AAS 96-181

FLIGHT DATA RESULTS OF ESTIMATE FUSION FOR SPACECRAFT RENDEZVOUS NAVIGATION FROM SHUTTLE MISSION STS-69

J. R. Carpenter, NASA Johnson Space Center; R. H. Bishop, The University of Texas at Austin

Abstract

As more and more spacecraft are now being equipped with Standard Positioning Service Global Positioning System (GPS) receivers, the possibility exists for increasingly autonomous rendezous navigation. Although relative state estimation accuracy takes precedence in rendezvous, the increased accuracy of GPS-derived inertial states will more accurately locate the vehicles with respect to variations in the gravity potential, thereby making possible more accurate predictions of their future trajectories.

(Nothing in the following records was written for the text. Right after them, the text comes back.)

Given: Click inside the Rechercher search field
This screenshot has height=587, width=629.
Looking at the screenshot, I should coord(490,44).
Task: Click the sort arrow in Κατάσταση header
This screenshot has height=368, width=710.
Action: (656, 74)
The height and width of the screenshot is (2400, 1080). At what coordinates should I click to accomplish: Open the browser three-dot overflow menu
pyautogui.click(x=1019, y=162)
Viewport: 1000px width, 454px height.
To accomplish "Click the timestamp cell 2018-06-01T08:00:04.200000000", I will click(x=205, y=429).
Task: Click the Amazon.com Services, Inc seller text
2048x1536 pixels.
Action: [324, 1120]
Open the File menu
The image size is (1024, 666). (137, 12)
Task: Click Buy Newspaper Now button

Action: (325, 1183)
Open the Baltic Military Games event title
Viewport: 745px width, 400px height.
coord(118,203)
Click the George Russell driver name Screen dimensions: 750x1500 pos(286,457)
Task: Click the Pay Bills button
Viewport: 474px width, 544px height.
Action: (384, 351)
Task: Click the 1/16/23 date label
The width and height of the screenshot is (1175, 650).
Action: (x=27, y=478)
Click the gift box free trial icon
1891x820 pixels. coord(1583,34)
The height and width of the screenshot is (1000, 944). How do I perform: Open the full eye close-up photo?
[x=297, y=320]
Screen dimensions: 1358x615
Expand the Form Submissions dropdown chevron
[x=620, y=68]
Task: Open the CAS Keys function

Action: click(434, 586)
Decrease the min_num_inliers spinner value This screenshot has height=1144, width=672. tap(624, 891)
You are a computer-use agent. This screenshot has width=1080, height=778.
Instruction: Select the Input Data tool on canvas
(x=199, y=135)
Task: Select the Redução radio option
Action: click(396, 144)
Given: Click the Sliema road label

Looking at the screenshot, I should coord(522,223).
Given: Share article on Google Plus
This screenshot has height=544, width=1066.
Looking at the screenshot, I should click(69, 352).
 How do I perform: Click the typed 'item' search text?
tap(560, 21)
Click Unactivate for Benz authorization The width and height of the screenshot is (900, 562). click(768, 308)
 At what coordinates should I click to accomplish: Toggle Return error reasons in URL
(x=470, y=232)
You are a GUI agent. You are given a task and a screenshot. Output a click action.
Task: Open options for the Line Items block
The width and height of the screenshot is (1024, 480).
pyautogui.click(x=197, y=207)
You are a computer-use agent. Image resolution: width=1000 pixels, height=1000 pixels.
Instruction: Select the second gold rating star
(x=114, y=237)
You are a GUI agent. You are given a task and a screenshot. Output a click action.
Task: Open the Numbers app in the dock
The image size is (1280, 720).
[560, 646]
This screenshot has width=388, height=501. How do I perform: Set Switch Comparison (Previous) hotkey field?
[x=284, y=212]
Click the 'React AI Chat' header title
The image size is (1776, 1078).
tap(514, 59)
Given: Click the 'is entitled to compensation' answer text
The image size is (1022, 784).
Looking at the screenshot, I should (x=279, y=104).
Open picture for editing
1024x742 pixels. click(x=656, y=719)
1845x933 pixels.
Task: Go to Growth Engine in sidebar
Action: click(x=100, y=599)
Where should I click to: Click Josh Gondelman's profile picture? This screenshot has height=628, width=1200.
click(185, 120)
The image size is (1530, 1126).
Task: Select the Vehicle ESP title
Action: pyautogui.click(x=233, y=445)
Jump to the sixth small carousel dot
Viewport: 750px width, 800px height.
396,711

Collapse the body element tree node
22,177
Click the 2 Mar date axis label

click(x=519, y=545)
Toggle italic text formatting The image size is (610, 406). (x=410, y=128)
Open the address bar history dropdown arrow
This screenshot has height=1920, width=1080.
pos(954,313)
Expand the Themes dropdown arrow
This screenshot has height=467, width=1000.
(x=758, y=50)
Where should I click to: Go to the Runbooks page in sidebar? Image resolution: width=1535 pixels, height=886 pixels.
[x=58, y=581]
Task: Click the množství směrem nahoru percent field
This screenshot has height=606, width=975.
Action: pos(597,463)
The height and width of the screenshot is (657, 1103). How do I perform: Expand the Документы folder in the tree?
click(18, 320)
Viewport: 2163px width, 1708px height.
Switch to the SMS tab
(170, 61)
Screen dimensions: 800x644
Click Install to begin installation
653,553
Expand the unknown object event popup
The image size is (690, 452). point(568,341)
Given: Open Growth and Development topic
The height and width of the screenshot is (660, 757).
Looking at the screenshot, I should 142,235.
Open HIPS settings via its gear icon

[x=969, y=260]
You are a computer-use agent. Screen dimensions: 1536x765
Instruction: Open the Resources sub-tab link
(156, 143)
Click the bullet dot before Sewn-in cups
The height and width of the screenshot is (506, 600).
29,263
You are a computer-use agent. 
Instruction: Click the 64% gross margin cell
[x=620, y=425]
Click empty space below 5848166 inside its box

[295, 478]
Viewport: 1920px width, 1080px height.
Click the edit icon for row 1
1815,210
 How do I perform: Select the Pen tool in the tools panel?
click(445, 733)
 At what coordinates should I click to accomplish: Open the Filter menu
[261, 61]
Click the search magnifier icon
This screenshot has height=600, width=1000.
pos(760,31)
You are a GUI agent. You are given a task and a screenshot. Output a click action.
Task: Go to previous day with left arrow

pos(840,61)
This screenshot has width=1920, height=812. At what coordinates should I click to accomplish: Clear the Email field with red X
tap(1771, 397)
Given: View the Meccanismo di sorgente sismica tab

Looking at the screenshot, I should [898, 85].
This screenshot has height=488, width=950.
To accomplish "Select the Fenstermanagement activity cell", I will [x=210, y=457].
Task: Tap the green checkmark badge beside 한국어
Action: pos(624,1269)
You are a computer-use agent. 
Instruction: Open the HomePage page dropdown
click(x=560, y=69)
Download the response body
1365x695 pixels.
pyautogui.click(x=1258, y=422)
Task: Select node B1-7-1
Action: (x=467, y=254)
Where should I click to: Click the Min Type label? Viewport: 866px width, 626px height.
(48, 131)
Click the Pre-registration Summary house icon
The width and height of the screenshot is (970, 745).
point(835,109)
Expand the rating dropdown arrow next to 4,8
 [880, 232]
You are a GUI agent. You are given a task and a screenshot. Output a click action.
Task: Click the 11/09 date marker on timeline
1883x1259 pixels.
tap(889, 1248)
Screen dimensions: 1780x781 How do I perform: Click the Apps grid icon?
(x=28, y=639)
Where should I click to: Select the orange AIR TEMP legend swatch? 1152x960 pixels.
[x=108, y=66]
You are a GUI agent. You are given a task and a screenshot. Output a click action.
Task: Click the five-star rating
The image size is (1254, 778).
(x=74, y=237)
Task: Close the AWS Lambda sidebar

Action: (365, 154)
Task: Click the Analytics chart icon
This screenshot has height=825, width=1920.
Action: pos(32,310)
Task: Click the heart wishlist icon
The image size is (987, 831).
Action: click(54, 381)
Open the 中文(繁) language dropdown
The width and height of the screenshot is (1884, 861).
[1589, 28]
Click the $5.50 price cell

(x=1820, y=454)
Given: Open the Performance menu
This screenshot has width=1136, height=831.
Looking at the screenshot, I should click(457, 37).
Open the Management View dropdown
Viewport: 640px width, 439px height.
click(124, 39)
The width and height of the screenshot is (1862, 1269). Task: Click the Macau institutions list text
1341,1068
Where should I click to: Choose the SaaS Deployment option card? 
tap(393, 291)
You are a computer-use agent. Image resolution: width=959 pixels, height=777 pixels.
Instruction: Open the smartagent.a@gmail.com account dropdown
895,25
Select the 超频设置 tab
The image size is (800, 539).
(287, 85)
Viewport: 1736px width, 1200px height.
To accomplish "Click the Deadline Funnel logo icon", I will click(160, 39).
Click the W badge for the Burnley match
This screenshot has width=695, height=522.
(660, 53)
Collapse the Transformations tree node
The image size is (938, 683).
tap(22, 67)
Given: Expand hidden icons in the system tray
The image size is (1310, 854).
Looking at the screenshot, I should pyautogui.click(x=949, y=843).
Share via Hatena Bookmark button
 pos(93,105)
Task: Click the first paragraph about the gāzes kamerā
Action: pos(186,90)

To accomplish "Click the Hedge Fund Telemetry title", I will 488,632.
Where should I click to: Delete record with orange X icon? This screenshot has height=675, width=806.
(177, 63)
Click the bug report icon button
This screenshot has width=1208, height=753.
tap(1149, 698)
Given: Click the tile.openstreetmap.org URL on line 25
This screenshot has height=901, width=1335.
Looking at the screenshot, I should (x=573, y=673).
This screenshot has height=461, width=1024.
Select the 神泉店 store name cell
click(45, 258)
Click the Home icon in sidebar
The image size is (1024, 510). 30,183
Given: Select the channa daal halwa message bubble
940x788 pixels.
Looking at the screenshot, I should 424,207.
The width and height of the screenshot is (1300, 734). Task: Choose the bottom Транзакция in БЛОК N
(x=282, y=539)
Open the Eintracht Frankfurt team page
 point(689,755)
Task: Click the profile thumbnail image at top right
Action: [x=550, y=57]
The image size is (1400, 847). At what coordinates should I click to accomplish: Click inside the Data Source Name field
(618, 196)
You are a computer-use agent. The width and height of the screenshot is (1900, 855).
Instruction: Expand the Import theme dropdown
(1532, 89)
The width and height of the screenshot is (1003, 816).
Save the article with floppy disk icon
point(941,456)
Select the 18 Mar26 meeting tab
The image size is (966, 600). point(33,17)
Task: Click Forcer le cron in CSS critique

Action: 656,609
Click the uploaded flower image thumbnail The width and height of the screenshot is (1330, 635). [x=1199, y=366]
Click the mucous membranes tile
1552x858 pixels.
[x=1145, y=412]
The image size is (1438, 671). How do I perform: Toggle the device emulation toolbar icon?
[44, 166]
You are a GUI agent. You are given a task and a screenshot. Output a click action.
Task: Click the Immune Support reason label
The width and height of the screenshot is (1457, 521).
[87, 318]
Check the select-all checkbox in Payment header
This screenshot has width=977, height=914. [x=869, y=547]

With such information, more accurate maneuvers could be targeted, and fewer correction burns scheduled, saving consumables and freeing up timelines. For the many cases when the target vehicle will have no GPS receiver, or no means of communicating the GPS data even if present to the Orbiter, fusion of the GPS and rendezvous radar data could provide accuracies approaching that of relative GPS. While this fusion could be accomplished with a standard, centralized Kalman filter processing both raw data types, in the case of the Space Shuttle Orbiter, such a filter would largely duplicate the effort expended by the existing Kalman filters resident in the avionics system and the GPS receiver/processor. Fusing the state estimates of these filters instead, as advocated in this paper, is perhaps a better solution. The paper is devoted to showing, using actual Space Shuttle flight data from STS-69, that fusion of the state estimates is a practical and viable approach to achieving relative GPS accuracies with only the Orbiter GPS and Orbiter rendezvous radar.